INSTRUCTIONS TO FOLLOW> Each entry below is to be extracted exactly.

THE INPUT>
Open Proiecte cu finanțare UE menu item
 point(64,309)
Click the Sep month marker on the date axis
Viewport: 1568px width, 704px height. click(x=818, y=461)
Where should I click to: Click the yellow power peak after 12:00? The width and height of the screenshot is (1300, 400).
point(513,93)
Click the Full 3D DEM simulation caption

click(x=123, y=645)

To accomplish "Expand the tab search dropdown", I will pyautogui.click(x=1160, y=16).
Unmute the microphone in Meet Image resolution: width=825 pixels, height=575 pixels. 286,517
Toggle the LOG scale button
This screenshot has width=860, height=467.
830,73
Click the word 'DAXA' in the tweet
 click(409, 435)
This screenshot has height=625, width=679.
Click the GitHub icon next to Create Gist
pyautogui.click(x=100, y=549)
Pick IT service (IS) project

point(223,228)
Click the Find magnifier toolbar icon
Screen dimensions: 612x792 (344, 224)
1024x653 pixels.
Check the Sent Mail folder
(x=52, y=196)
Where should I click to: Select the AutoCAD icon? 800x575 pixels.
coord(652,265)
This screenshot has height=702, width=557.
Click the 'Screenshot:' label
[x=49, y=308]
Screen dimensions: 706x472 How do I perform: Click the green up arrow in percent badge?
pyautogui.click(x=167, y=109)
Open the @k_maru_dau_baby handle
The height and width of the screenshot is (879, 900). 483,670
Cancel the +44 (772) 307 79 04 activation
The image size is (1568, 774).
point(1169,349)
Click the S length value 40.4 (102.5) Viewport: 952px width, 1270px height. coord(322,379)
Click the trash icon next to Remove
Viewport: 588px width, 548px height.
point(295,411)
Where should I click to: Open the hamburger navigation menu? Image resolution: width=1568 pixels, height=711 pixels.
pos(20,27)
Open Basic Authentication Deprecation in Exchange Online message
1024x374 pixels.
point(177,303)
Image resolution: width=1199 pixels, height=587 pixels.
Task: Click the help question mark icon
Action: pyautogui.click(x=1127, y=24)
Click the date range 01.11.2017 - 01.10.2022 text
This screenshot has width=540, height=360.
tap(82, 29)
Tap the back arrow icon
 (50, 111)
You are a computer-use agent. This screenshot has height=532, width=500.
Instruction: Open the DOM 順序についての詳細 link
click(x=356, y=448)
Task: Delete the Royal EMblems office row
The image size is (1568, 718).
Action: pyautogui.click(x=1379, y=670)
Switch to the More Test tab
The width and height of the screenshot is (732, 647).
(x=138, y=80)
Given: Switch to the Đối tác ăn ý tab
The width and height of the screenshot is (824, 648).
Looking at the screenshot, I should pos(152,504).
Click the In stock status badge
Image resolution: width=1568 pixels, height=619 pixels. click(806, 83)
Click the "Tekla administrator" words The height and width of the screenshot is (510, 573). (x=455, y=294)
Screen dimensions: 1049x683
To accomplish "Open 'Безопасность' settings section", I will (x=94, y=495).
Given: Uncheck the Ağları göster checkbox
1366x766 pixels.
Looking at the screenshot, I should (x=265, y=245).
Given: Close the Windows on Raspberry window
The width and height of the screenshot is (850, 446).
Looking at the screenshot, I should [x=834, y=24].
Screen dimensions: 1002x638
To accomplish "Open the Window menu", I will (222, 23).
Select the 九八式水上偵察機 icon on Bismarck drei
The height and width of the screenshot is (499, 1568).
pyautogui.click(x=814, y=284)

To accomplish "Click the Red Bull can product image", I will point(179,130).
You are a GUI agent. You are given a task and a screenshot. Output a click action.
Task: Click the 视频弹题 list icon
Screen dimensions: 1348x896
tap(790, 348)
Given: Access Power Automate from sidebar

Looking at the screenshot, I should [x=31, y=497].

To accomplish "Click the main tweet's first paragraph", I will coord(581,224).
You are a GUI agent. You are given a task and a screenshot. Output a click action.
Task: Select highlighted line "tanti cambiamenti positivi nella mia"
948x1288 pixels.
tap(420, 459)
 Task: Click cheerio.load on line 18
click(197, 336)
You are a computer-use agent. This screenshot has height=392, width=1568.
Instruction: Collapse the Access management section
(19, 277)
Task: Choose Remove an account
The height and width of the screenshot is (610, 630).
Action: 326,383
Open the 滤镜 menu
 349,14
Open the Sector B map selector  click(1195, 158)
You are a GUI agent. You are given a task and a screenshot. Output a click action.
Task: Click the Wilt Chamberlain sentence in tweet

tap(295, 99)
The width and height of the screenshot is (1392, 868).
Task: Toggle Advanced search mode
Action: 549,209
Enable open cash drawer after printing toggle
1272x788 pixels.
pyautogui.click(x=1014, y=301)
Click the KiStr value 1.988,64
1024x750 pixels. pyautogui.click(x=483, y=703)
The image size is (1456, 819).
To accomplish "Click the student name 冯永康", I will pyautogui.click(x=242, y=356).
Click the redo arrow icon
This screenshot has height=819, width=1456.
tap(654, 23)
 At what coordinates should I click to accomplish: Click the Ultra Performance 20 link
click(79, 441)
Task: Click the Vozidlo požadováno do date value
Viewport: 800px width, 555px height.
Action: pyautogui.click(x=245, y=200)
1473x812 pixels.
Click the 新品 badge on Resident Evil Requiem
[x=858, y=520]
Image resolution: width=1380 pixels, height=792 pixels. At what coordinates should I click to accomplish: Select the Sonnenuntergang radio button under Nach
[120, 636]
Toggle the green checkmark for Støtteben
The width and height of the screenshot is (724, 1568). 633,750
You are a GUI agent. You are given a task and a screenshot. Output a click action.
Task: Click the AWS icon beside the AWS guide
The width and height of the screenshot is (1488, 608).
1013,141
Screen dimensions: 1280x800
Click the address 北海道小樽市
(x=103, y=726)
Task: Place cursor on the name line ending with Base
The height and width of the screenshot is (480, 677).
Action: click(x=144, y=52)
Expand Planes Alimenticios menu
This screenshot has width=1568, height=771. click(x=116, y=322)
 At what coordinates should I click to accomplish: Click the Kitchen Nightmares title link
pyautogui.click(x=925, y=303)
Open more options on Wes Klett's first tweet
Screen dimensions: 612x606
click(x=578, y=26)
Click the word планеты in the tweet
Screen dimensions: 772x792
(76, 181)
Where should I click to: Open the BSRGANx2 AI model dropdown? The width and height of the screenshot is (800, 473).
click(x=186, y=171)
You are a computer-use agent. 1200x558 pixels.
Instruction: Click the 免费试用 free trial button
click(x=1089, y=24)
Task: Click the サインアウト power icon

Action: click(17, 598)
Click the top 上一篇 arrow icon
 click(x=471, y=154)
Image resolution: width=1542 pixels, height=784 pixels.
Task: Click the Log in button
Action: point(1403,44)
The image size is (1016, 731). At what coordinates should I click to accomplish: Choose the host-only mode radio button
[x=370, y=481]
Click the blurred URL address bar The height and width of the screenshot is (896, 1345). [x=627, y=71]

RESULT OF THIS EXERCISE>
Open Proiecte cu finanțare UE menu item
 point(64,309)
Click the Sep month marker on the date axis
Viewport: 1568px width, 704px height. click(x=818, y=461)
Where should I click to: Click the yellow power peak after 12:00? The width and height of the screenshot is (1300, 400).
point(513,93)
Click the Full 3D DEM simulation caption

click(x=123, y=645)

To accomplish "Expand the tab search dropdown", I will pyautogui.click(x=1160, y=16).
Unmute the microphone in Meet Image resolution: width=825 pixels, height=575 pixels. 286,517
Toggle the LOG scale button
This screenshot has width=860, height=467.
830,73
Click the word 'DAXA' in the tweet
 click(409, 435)
This screenshot has height=625, width=679.
Click the GitHub icon next to Create Gist
pyautogui.click(x=100, y=549)
Pick IT service (IS) project

point(223,228)
Click the Find magnifier toolbar icon
Screen dimensions: 612x792 (344, 224)
1024x653 pixels.
Check the Sent Mail folder
(x=52, y=196)
Where should I click to: Select the AutoCAD icon? 800x575 pixels.
coord(652,265)
This screenshot has height=702, width=557.
Click the 'Screenshot:' label
[x=49, y=308]
Screen dimensions: 706x472 How do I perform: Click the green up arrow in percent badge?
pyautogui.click(x=167, y=109)
Open the @k_maru_dau_baby handle
The height and width of the screenshot is (879, 900). 483,670
Cancel the +44 (772) 307 79 04 activation
The image size is (1568, 774).
point(1169,349)
Click the S length value 40.4 (102.5) Viewport: 952px width, 1270px height. coord(322,379)
Click the trash icon next to Remove
Viewport: 588px width, 548px height.
point(295,411)
Where should I click to: Open the hamburger navigation menu? Image resolution: width=1568 pixels, height=711 pixels.
pos(20,27)
Open Basic Authentication Deprecation in Exchange Online message
1024x374 pixels.
point(177,303)
Image resolution: width=1199 pixels, height=587 pixels.
Task: Click the help question mark icon
Action: pyautogui.click(x=1127, y=24)
Click the date range 01.11.2017 - 01.10.2022 text
This screenshot has width=540, height=360.
tap(82, 29)
Tap the back arrow icon
 (50, 111)
You are a computer-use agent. This screenshot has height=532, width=500.
Instruction: Open the DOM 順序についての詳細 link
click(x=356, y=448)
Task: Delete the Royal EMblems office row
The image size is (1568, 718).
Action: pyautogui.click(x=1379, y=670)
Switch to the More Test tab
The width and height of the screenshot is (732, 647).
(x=138, y=80)
Given: Switch to the Đối tác ăn ý tab
The width and height of the screenshot is (824, 648).
Looking at the screenshot, I should pos(152,504).
Click the In stock status badge
Image resolution: width=1568 pixels, height=619 pixels. click(806, 83)
Click the "Tekla administrator" words The height and width of the screenshot is (510, 573). (x=455, y=294)
Screen dimensions: 1049x683
To accomplish "Open 'Безопасность' settings section", I will (x=94, y=495).
Given: Uncheck the Ağları göster checkbox
1366x766 pixels.
Looking at the screenshot, I should (x=265, y=245).
Given: Close the Windows on Raspberry window
The width and height of the screenshot is (850, 446).
Looking at the screenshot, I should [x=834, y=24].
Screen dimensions: 1002x638
To accomplish "Open the Window menu", I will (222, 23).
Select the 九八式水上偵察機 icon on Bismarck drei
The height and width of the screenshot is (499, 1568).
pyautogui.click(x=814, y=284)

To accomplish "Click the Red Bull can product image", I will point(179,130).
You are a GUI agent. You are given a task and a screenshot. Output a click action.
Task: Click the 视频弹题 list icon
Screen dimensions: 1348x896
tap(790, 348)
Given: Access Power Automate from sidebar

Looking at the screenshot, I should [x=31, y=497].

To accomplish "Click the main tweet's first paragraph", I will coord(581,224).
You are a GUI agent. You are given a task and a screenshot. Output a click action.
Task: Select highlighted line "tanti cambiamenti positivi nella mia"
948x1288 pixels.
tap(420, 459)
 Task: Click cheerio.load on line 18
click(197, 336)
You are a computer-use agent. This screenshot has height=392, width=1568.
Instruction: Collapse the Access management section
(19, 277)
Task: Choose Remove an account
The height and width of the screenshot is (610, 630).
Action: 326,383
Open the 滤镜 menu
 349,14
Open the Sector B map selector  click(1195, 158)
You are a GUI agent. You are given a task and a screenshot. Output a click action.
Task: Click the Wilt Chamberlain sentence in tweet

tap(295, 99)
The width and height of the screenshot is (1392, 868).
Task: Toggle Advanced search mode
Action: 549,209
Enable open cash drawer after printing toggle
1272x788 pixels.
pyautogui.click(x=1014, y=301)
Click the KiStr value 1.988,64
1024x750 pixels. pyautogui.click(x=483, y=703)
The image size is (1456, 819).
To accomplish "Click the student name 冯永康", I will pyautogui.click(x=242, y=356).
Click the redo arrow icon
This screenshot has height=819, width=1456.
tap(654, 23)
 At what coordinates should I click to accomplish: Click the Ultra Performance 20 link
click(79, 441)
Task: Click the Vozidlo požadováno do date value
Viewport: 800px width, 555px height.
Action: pyautogui.click(x=245, y=200)
1473x812 pixels.
Click the 新品 badge on Resident Evil Requiem
[x=858, y=520]
Image resolution: width=1380 pixels, height=792 pixels. At what coordinates should I click to accomplish: Select the Sonnenuntergang radio button under Nach
[120, 636]
Toggle the green checkmark for Støtteben
The width and height of the screenshot is (724, 1568). 633,750
You are a GUI agent. You are given a task and a screenshot. Output a click action.
Task: Click the AWS icon beside the AWS guide
The width and height of the screenshot is (1488, 608).
1013,141
Screen dimensions: 1280x800
Click the address 北海道小樽市
(x=103, y=726)
Task: Place cursor on the name line ending with Base
The height and width of the screenshot is (480, 677).
Action: click(x=144, y=52)
Expand Planes Alimenticios menu
This screenshot has width=1568, height=771. click(x=116, y=322)
 At what coordinates should I click to accomplish: Click the Kitchen Nightmares title link
pyautogui.click(x=925, y=303)
Open more options on Wes Klett's first tweet
Screen dimensions: 612x606
click(x=578, y=26)
Click the word планеты in the tweet
Screen dimensions: 772x792
(76, 181)
Where should I click to: Open the BSRGANx2 AI model dropdown? The width and height of the screenshot is (800, 473).
click(x=186, y=171)
You are a computer-use agent. 1200x558 pixels.
Instruction: Click the 免费试用 free trial button
click(x=1089, y=24)
Task: Click the サインアウト power icon

Action: click(17, 598)
Click the top 上一篇 arrow icon
 click(x=471, y=154)
Image resolution: width=1542 pixels, height=784 pixels.
Task: Click the Log in button
Action: point(1403,44)
The image size is (1016, 731). At what coordinates should I click to accomplish: Choose the host-only mode radio button
[x=370, y=481]
Click the blurred URL address bar The height and width of the screenshot is (896, 1345). [x=627, y=71]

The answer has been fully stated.